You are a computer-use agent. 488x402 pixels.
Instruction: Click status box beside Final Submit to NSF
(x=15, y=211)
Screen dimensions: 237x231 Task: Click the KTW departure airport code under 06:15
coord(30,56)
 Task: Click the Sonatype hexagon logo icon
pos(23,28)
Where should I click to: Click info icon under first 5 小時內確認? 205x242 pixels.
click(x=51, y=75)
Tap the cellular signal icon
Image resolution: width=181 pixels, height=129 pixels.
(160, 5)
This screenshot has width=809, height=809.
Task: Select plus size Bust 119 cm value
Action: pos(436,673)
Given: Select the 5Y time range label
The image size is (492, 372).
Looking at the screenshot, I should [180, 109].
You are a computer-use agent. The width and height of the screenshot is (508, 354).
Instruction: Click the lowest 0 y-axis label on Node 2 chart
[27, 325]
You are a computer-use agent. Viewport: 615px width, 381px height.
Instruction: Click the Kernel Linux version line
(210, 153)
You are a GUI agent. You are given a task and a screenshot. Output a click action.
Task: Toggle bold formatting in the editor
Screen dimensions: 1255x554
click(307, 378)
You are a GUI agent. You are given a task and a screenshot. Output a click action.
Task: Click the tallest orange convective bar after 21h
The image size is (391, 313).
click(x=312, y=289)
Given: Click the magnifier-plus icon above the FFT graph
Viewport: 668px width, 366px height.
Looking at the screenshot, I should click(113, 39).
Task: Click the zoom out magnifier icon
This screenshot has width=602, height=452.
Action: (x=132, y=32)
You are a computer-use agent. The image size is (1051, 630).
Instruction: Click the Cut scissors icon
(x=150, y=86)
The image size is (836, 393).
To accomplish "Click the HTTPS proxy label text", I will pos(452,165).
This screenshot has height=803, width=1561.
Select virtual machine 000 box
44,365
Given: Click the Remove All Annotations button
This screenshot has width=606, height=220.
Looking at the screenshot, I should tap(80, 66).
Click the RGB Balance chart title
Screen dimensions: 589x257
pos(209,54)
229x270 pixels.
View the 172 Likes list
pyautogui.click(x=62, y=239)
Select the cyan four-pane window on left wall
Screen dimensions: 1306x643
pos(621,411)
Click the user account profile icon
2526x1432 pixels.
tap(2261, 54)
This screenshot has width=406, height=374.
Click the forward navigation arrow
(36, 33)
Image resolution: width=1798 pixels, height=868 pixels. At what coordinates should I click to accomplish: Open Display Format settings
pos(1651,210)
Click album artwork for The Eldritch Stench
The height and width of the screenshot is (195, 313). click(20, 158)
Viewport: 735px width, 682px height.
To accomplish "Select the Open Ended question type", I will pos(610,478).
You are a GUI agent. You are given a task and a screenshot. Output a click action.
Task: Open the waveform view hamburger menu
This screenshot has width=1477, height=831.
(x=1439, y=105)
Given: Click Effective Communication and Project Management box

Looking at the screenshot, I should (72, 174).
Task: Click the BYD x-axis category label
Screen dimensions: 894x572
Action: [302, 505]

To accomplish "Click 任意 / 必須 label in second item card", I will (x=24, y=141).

_ _ _ _

Task goal: Write out the lines of the data above verbatim, beginning with the line that contains "Click album artwork for The Eldritch Stench" and continuing through the line that contains "(x=1439, y=105)", with both of those lines included.

Response:
Click album artwork for The Eldritch Stench
The height and width of the screenshot is (195, 313). click(20, 158)
Viewport: 735px width, 682px height.
To accomplish "Select the Open Ended question type", I will pos(610,478).
You are a GUI agent. You are given a task and a screenshot. Output a click action.
Task: Open the waveform view hamburger menu
This screenshot has width=1477, height=831.
(x=1439, y=105)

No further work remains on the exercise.